The study highlighted three main findings on cannabis’ impact on tobacco use. PATH and NSDUH data indicated that adult-use cannabis laws increased prior-month cannabis use by 2-5%. Cannabis use included vaping.
The study did not find evidence that adult-use cannabis laws increased adult tobacco use based on their analysis of longitudinal PATH and NSDUH data and data from the Electronic Nicotine Delivery Systems (ENDS). The researchers noted that cannabis legalization is associated with a lagged reduction in all tobacco use, including cigarettes, pipe tobacco, cigars, electronic cigarettes, and nicotine vaporizers. States with adult-use laws witnessed an approximate 2% decrease in tobacco use 2-3 years after legalization. NSDUH-based estimates suggest that two or more years after the adoption of recreational cannabis law, legalization is associated with an approximately 0.5-2% decline in tobacco use.

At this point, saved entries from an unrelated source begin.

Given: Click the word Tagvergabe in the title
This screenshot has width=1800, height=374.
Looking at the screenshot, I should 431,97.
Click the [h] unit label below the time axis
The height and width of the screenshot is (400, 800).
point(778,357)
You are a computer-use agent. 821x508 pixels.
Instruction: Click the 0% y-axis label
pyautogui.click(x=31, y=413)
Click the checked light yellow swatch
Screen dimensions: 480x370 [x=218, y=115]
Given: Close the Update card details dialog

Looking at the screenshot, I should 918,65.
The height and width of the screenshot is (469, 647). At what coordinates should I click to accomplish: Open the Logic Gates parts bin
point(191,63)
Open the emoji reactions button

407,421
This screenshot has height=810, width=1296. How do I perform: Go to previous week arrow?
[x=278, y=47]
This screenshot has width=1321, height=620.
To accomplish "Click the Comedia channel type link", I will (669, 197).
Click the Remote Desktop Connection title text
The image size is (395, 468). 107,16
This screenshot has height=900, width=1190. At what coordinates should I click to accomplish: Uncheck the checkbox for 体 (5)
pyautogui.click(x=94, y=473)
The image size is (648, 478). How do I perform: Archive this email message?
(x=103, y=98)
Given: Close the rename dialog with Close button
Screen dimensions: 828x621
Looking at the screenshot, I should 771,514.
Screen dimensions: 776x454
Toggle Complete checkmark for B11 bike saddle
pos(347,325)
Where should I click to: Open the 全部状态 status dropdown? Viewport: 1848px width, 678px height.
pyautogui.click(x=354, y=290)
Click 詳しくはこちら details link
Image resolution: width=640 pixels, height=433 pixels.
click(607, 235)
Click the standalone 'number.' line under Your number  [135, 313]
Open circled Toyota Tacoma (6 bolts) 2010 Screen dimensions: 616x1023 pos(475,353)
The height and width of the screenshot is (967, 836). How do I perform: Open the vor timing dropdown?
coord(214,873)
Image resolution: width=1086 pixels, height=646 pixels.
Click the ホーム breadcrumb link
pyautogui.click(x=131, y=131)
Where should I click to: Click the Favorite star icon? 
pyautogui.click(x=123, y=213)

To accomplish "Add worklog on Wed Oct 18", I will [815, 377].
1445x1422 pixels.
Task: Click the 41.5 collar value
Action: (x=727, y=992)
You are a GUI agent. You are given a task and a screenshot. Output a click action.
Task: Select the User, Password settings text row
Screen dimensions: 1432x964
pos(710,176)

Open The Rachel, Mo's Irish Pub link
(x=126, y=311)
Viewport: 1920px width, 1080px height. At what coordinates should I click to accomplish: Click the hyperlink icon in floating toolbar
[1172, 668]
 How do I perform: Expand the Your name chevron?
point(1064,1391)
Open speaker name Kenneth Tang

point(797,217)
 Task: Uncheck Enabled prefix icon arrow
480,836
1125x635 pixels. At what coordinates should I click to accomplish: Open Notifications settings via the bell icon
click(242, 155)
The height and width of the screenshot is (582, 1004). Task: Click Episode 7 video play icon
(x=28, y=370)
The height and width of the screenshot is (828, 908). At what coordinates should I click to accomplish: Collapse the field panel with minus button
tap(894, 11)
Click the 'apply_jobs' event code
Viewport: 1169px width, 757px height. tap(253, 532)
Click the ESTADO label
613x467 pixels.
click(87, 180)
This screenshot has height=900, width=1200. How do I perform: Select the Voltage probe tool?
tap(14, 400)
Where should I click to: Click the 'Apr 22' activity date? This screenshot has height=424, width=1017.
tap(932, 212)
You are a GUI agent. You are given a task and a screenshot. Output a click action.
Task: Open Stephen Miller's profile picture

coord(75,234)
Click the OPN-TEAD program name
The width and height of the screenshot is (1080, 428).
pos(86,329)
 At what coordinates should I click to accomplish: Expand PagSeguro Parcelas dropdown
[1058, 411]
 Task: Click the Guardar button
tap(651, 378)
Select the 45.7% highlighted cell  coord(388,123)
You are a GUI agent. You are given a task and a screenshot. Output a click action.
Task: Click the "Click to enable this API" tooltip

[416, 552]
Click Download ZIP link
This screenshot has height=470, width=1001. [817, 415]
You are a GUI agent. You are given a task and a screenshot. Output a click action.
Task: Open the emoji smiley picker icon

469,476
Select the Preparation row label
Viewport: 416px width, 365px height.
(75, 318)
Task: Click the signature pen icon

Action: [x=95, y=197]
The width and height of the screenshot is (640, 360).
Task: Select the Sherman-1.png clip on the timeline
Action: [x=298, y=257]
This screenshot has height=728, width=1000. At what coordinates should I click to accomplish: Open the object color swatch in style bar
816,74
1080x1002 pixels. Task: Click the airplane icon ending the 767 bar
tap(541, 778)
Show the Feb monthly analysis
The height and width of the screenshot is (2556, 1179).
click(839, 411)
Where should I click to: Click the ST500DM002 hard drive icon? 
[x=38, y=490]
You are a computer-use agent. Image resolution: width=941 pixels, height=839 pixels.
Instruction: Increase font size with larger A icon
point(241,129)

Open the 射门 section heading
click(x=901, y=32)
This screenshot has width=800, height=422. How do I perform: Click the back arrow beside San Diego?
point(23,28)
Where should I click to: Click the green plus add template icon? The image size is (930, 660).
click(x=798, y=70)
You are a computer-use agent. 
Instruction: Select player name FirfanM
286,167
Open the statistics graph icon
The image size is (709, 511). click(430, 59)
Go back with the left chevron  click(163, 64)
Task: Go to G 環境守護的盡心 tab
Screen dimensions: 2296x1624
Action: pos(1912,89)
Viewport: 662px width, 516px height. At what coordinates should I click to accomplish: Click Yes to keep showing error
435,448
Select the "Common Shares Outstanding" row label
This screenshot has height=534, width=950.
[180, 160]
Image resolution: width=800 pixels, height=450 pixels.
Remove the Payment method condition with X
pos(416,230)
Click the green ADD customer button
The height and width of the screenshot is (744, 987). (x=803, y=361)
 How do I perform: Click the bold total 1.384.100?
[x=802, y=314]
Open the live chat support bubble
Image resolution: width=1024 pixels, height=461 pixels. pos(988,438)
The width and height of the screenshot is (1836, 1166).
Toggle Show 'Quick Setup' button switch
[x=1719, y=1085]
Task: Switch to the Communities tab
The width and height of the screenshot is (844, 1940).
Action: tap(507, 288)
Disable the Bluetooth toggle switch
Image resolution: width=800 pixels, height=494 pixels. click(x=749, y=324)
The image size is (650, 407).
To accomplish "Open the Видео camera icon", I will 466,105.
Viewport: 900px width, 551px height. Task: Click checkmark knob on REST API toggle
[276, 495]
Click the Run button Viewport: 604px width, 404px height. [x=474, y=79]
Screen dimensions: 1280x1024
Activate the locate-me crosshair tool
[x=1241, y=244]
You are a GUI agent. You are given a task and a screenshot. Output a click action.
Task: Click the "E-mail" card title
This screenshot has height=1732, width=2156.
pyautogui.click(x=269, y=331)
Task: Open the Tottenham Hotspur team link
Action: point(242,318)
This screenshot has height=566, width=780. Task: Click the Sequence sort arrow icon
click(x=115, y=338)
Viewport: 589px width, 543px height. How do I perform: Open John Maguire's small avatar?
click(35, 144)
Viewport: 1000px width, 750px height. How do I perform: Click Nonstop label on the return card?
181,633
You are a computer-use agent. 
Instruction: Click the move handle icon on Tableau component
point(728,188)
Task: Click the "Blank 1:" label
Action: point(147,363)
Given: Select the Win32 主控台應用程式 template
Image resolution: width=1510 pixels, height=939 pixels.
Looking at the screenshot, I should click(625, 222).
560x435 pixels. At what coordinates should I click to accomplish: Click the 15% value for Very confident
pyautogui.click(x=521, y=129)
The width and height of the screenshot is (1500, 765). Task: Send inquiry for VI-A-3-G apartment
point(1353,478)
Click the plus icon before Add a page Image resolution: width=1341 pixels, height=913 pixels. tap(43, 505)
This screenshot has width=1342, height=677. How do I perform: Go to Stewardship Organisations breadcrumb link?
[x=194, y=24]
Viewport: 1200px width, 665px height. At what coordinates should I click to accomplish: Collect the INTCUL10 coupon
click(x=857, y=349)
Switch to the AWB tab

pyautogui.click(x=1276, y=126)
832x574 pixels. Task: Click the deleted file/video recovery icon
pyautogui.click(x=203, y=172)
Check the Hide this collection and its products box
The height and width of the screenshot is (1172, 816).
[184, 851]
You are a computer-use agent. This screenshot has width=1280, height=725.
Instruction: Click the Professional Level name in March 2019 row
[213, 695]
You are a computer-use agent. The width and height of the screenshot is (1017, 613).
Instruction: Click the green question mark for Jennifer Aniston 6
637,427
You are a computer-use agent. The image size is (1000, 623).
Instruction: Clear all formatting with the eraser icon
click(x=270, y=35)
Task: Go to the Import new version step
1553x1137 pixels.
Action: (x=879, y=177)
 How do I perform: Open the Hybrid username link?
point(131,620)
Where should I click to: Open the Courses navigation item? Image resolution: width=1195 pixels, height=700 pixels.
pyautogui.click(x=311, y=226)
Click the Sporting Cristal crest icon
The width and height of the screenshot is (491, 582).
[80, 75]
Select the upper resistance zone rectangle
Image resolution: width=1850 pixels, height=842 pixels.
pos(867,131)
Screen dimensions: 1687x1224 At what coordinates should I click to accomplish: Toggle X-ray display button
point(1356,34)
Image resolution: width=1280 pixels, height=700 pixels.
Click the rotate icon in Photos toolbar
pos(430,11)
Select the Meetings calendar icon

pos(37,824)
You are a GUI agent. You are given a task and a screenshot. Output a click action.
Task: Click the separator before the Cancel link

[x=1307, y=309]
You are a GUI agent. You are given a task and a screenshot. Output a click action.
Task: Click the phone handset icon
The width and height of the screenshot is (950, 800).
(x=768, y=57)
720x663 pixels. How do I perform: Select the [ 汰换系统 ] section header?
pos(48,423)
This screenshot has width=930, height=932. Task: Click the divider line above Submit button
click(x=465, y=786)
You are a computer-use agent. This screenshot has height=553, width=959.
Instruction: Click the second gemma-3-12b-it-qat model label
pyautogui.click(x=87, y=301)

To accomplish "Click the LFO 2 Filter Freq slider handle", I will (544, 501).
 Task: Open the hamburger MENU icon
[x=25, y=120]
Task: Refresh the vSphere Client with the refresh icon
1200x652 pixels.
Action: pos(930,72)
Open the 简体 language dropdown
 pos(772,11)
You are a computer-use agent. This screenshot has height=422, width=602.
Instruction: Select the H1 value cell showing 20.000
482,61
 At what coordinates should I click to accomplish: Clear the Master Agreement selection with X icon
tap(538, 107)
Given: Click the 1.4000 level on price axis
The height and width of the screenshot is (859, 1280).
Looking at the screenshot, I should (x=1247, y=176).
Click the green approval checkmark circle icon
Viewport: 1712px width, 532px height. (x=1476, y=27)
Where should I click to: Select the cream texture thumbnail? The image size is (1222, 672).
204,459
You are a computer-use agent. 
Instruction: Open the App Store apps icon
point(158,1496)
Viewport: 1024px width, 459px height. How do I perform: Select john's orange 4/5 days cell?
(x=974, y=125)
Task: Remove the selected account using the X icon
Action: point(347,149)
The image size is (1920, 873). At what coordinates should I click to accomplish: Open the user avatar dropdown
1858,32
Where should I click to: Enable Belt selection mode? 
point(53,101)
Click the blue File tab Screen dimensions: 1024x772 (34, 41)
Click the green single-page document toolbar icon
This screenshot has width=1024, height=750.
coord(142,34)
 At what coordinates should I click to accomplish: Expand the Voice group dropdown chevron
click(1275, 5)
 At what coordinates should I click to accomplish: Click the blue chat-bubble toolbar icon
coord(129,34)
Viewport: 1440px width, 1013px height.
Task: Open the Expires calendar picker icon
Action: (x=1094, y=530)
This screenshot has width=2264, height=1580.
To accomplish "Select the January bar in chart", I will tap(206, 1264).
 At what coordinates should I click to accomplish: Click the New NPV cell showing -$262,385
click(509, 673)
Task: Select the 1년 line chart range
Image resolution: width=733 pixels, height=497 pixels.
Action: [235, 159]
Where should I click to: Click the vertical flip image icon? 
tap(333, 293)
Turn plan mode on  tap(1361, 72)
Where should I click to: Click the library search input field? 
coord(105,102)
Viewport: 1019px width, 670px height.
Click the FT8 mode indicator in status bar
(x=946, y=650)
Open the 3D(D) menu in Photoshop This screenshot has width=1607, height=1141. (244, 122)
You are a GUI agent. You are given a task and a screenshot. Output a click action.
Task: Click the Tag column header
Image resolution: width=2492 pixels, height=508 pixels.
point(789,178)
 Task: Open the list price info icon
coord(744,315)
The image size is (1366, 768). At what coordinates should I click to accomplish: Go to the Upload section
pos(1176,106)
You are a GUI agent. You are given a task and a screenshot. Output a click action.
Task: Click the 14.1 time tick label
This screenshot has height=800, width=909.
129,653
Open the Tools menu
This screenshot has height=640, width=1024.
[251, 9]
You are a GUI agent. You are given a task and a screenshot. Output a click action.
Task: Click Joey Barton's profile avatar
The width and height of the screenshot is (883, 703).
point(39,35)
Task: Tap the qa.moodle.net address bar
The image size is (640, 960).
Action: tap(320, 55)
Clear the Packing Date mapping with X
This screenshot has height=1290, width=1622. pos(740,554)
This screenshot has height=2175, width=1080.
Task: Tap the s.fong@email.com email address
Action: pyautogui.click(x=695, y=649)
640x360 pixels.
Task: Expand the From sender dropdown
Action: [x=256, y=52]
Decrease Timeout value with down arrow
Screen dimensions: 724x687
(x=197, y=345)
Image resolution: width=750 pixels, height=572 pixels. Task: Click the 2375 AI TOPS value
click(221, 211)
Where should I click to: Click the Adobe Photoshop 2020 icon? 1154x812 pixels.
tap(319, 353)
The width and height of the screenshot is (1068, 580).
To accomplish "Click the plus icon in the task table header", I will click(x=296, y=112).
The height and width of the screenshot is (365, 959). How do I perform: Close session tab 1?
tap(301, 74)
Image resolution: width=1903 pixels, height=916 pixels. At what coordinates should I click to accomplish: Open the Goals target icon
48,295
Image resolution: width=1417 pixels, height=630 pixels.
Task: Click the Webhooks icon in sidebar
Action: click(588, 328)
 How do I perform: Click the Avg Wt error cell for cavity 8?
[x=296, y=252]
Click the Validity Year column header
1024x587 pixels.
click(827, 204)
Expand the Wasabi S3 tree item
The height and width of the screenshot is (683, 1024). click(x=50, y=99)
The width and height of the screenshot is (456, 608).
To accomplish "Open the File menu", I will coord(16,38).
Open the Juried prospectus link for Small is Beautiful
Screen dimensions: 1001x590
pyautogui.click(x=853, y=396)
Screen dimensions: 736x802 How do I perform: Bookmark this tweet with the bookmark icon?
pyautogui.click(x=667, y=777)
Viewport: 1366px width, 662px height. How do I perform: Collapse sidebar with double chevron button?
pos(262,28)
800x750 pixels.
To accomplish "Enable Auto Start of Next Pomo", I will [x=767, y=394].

The third main finding indicated that the increased number of dispensaries is associated with more significant reductions in tobacco use. The researchers believed that the accessibility and availability of dispensaries contribute to the increased use of cannabis as a substitute for tobacco aid in the substitution of tobacco with cannabis. Many other studies have suggested that consumers are increasingly replacing tobacco with cannabis products, but there are age patterns associated with cannabis consumption. More research on age differences and cannabis and tobacco use is needed to inform policy and develop public health awareness campaigns.
This study provides valuable insights into the impact of cannabis legalization on public health and tobacco consumption.